Exercise description: Count how many lines of the material hold "Focus". Respond with that number alone.

Data for this exercise:

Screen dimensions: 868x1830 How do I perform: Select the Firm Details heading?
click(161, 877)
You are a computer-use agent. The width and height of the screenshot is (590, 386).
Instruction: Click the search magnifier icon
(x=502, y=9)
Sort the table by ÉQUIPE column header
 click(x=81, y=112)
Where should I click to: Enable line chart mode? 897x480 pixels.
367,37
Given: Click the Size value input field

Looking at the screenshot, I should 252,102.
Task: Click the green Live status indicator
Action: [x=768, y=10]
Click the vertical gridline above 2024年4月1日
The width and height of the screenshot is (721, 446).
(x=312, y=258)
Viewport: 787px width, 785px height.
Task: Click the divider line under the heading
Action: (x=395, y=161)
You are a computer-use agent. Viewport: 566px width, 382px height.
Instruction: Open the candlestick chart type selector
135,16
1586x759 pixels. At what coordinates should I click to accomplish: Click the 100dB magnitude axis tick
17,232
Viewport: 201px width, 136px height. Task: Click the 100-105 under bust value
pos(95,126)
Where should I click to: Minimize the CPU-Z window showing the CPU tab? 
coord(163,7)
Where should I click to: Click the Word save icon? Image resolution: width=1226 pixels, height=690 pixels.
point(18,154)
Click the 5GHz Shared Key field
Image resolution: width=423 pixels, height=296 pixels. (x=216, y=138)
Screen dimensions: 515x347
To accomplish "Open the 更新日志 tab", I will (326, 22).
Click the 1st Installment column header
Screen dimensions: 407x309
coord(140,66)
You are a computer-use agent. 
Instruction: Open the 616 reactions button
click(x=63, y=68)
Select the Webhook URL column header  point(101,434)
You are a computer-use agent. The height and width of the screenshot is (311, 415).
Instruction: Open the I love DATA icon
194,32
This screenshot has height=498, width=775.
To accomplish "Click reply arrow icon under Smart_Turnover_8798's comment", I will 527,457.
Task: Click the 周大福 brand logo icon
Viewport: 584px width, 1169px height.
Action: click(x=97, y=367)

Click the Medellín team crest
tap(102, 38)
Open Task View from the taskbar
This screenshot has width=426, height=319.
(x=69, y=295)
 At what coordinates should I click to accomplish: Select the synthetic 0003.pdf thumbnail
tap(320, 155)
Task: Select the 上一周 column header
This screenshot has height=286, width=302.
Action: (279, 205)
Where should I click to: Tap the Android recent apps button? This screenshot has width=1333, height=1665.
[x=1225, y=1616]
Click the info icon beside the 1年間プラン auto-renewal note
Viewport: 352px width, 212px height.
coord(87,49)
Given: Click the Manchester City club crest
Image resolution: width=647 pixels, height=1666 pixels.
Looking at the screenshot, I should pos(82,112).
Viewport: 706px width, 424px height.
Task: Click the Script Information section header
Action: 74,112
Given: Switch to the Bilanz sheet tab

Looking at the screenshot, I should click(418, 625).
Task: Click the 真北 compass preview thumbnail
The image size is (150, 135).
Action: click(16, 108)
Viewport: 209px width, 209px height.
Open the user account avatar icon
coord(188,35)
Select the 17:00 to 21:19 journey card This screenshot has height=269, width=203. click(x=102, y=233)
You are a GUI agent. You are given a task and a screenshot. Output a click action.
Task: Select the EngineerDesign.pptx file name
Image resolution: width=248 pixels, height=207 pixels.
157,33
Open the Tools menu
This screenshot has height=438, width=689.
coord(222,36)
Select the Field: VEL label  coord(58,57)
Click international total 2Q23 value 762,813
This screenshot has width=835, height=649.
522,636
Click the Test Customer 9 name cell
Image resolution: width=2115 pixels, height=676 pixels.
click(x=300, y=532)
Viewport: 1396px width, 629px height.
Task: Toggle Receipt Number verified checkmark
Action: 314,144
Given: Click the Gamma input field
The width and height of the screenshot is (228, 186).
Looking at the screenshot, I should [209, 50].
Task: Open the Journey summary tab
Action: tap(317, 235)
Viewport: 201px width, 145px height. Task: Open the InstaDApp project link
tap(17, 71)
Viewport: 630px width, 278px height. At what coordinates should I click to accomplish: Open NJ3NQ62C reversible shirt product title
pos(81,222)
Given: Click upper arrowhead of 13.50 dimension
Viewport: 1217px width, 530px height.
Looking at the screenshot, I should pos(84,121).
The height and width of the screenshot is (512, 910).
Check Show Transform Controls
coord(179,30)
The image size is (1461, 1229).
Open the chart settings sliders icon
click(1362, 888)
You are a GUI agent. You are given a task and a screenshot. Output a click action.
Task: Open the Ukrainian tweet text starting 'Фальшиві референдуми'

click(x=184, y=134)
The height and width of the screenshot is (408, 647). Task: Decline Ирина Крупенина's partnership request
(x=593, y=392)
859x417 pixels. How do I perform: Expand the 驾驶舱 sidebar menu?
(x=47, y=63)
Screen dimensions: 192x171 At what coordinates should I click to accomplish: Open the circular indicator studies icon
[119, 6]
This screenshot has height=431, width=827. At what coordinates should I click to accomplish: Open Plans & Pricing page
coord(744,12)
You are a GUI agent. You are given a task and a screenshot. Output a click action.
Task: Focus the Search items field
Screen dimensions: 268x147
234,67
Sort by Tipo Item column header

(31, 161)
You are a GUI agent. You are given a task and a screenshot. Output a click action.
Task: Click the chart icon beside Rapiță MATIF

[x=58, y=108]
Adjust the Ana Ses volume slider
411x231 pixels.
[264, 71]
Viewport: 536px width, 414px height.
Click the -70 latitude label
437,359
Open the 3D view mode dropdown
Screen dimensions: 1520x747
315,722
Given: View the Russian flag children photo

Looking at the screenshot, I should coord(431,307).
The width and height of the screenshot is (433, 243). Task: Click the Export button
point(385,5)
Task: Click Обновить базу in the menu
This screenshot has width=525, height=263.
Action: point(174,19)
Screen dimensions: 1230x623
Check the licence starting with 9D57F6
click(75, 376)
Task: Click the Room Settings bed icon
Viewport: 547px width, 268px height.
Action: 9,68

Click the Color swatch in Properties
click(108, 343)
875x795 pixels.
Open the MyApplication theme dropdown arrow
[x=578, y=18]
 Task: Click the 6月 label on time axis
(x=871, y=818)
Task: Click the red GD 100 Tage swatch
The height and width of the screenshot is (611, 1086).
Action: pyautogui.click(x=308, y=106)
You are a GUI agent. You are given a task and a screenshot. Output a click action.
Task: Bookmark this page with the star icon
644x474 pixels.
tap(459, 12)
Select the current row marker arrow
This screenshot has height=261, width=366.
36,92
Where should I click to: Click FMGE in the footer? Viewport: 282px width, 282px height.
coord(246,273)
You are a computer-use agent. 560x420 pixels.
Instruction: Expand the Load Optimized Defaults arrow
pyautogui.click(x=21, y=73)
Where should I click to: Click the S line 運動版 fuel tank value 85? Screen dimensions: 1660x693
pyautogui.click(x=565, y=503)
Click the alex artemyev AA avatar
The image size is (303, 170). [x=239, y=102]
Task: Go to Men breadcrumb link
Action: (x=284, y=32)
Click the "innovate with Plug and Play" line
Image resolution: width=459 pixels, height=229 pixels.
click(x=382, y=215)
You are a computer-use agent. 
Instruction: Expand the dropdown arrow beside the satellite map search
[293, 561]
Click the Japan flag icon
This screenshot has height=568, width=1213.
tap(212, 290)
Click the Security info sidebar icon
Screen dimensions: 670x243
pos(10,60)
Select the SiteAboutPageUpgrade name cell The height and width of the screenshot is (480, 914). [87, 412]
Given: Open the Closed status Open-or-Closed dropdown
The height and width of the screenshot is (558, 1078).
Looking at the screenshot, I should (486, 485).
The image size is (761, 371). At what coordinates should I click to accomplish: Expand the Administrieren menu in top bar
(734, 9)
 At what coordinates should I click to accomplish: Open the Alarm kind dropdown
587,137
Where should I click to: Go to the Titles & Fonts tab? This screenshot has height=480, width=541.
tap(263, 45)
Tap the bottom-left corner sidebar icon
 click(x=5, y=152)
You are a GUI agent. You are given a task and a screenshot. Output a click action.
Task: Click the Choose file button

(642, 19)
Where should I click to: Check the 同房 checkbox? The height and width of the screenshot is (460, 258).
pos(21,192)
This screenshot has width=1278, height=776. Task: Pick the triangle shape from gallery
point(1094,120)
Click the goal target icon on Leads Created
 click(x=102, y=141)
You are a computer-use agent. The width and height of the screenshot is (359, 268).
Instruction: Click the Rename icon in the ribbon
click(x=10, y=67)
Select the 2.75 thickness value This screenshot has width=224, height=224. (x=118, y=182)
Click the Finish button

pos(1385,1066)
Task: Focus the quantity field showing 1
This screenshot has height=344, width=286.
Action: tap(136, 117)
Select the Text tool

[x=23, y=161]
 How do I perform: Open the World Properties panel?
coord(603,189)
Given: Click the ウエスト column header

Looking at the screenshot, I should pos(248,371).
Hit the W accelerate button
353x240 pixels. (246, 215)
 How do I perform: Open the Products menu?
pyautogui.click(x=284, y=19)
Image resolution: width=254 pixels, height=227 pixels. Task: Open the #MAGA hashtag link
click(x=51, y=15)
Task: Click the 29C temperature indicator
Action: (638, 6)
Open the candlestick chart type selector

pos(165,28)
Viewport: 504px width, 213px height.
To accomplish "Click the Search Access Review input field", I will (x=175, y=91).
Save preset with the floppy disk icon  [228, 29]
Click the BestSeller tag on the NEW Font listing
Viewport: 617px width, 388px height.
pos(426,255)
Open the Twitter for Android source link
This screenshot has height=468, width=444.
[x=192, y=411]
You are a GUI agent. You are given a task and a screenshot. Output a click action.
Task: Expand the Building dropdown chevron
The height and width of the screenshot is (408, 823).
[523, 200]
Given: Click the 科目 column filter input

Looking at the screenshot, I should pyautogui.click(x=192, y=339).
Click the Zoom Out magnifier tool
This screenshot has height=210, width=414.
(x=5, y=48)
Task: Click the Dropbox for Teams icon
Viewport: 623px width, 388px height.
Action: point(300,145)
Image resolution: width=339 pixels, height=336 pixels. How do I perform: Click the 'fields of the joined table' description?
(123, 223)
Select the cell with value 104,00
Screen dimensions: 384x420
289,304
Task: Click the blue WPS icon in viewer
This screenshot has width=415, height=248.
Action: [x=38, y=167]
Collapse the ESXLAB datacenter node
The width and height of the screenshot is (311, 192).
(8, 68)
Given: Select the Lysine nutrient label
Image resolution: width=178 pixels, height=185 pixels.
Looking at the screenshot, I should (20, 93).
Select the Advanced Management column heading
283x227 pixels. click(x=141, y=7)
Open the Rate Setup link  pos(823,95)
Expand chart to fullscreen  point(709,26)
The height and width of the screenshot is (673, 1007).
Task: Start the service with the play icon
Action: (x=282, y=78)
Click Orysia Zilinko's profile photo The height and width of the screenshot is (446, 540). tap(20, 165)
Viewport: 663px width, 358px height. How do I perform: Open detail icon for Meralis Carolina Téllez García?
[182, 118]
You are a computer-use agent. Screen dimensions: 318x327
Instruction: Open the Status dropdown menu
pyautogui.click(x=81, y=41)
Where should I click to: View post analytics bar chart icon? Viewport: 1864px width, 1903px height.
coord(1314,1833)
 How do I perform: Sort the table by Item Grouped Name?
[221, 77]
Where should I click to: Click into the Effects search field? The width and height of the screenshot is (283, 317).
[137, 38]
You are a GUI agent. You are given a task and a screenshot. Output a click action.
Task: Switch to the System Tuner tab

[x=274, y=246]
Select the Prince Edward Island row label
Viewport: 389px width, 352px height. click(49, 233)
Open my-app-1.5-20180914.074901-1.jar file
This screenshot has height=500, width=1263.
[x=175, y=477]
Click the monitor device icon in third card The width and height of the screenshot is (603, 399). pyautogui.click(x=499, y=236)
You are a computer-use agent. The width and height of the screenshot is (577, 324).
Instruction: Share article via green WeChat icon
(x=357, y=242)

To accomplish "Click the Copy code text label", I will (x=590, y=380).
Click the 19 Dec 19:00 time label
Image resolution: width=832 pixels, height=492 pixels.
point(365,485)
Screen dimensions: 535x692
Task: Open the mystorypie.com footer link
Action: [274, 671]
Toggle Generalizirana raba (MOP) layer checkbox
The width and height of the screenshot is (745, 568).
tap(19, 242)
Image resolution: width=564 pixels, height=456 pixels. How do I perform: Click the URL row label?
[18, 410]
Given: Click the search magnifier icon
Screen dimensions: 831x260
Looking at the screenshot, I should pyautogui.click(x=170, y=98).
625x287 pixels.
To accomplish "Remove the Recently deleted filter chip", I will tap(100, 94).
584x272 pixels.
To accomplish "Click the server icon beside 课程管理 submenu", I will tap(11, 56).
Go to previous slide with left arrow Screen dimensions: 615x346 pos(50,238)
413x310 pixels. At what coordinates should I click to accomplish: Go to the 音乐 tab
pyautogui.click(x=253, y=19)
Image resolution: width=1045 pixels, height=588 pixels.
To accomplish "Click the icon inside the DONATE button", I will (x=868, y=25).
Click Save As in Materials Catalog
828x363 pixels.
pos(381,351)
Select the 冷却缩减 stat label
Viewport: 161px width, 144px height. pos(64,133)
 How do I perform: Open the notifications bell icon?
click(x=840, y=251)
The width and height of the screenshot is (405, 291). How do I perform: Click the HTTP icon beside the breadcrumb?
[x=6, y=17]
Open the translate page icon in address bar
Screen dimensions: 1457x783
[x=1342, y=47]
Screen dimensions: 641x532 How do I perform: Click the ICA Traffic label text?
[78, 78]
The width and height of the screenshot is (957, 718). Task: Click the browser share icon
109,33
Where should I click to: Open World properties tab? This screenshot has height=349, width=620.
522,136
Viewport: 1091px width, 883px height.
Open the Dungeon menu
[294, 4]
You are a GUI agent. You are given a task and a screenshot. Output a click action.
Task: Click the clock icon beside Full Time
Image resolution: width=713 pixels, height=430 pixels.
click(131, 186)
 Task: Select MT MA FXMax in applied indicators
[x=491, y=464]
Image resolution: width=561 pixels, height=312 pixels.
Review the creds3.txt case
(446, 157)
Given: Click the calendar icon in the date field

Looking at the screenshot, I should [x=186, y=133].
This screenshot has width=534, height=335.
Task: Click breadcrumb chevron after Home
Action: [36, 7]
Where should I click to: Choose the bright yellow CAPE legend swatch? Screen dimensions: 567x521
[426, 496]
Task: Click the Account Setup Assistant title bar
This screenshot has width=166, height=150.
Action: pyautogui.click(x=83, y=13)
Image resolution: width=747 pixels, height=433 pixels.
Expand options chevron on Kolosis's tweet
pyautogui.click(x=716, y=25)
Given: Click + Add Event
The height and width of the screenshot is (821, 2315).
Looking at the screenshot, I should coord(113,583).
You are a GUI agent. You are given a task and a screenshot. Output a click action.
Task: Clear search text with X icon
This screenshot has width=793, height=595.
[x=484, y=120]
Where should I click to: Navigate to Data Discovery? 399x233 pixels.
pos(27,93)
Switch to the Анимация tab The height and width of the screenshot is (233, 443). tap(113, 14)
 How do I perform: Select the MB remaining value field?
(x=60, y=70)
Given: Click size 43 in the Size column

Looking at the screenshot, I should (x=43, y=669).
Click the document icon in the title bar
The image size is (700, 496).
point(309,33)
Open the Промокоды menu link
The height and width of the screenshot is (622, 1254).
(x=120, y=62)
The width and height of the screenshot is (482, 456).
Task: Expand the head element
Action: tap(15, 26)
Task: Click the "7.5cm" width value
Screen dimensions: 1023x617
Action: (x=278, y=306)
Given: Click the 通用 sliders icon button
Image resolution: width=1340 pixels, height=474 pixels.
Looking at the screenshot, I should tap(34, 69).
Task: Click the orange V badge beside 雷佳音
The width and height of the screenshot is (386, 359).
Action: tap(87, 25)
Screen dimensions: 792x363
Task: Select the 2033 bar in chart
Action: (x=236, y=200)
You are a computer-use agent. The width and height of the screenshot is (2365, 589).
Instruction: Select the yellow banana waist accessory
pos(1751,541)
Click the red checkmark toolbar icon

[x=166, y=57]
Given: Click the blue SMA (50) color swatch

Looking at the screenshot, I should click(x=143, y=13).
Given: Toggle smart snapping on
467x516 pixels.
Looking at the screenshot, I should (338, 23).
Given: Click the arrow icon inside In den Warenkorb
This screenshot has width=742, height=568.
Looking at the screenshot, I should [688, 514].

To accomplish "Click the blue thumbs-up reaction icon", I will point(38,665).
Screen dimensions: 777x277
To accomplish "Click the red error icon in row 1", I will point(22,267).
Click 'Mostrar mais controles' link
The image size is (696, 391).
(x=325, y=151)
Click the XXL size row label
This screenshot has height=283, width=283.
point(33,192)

Output of the task: 2